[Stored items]

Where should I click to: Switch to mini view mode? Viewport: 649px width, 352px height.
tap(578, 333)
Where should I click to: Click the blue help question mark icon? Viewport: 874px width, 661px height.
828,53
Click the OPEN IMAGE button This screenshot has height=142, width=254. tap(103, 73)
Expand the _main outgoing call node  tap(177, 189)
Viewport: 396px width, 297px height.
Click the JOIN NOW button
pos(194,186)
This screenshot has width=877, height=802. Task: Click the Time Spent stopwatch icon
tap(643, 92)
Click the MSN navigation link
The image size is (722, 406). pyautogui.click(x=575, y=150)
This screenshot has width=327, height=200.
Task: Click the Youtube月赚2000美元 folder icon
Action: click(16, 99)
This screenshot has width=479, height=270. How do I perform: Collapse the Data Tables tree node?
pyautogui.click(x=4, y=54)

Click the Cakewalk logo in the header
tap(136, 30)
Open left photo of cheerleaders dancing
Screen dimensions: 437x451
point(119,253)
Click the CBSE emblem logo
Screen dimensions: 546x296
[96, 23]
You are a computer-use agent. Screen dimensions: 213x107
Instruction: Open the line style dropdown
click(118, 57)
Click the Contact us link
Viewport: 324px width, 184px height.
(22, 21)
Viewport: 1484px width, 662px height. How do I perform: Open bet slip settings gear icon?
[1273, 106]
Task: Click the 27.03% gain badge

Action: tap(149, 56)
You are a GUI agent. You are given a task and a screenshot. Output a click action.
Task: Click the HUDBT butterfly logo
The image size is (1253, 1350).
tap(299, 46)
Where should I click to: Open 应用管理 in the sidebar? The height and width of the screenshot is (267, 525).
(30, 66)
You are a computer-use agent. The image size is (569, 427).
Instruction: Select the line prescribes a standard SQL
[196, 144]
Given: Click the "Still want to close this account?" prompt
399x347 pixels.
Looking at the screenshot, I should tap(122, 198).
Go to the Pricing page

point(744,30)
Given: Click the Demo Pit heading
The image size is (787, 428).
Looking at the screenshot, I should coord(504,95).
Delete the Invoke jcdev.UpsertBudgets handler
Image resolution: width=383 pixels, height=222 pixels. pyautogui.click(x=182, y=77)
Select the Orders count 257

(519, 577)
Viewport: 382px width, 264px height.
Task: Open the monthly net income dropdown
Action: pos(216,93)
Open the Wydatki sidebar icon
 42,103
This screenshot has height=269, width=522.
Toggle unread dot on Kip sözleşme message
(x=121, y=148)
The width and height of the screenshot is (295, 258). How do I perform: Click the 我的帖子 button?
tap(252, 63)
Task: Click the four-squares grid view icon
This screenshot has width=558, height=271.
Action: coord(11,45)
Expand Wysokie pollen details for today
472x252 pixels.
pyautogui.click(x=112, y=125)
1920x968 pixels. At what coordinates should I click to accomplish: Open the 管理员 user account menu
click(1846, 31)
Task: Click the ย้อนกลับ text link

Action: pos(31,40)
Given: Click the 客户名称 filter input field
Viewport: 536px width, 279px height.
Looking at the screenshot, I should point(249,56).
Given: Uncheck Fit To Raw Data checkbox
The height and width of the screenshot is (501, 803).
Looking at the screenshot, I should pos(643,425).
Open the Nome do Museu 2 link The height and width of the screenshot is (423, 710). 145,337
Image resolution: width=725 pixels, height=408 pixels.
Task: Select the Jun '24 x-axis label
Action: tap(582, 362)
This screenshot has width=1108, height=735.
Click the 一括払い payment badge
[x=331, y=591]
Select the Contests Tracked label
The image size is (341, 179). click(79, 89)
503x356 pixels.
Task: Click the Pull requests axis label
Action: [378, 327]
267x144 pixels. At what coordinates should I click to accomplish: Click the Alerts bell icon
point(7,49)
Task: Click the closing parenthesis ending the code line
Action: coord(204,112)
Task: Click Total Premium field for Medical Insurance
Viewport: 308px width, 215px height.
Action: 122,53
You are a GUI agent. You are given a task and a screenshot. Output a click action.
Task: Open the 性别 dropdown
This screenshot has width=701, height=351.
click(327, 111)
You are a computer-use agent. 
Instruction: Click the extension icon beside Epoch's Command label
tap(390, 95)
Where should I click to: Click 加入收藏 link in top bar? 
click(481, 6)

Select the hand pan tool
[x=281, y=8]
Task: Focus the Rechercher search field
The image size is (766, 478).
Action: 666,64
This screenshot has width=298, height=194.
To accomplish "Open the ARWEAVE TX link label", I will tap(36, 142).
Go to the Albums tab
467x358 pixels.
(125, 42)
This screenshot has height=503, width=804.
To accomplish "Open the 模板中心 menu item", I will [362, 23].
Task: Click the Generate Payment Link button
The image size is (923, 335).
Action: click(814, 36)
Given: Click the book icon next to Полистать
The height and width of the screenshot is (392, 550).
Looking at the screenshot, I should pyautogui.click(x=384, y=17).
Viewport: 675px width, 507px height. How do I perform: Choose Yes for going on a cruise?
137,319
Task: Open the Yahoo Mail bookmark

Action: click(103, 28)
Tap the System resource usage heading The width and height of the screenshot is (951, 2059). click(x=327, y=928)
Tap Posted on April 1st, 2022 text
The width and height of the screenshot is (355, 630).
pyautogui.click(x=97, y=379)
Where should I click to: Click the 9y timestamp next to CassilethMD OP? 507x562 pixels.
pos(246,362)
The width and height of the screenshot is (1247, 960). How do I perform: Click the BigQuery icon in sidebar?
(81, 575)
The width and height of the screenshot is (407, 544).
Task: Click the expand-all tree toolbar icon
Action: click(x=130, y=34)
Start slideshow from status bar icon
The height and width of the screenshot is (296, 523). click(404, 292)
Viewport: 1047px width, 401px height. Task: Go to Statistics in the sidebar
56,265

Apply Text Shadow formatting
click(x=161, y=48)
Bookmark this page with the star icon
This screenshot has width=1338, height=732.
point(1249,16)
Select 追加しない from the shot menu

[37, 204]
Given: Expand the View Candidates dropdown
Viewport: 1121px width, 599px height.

TASK REQUIREMENTS:
Reproduce, exactly as they stand in the data above, the lines from the one that holds "Task: Focus the Rechercher search field" to the one that holds "Tap Posted on April 1st, 2022 text", inclusive.

TASK RESPONSE:
Task: Focus the Rechercher search field
The image size is (766, 478).
Action: 666,64
This screenshot has width=298, height=194.
To accomplish "Open the ARWEAVE TX link label", I will tap(36, 142).
Go to the Albums tab
467x358 pixels.
(125, 42)
This screenshot has height=503, width=804.
To accomplish "Open the 模板中心 menu item", I will [362, 23].
Task: Click the Generate Payment Link button
The image size is (923, 335).
Action: click(814, 36)
Given: Click the book icon next to Полистать
The height and width of the screenshot is (392, 550).
Looking at the screenshot, I should pyautogui.click(x=384, y=17).
Viewport: 675px width, 507px height. How do I perform: Choose Yes for going on a cruise?
137,319
Task: Open the Yahoo Mail bookmark

Action: click(103, 28)
Tap the System resource usage heading The width and height of the screenshot is (951, 2059). click(x=327, y=928)
Tap Posted on April 1st, 2022 text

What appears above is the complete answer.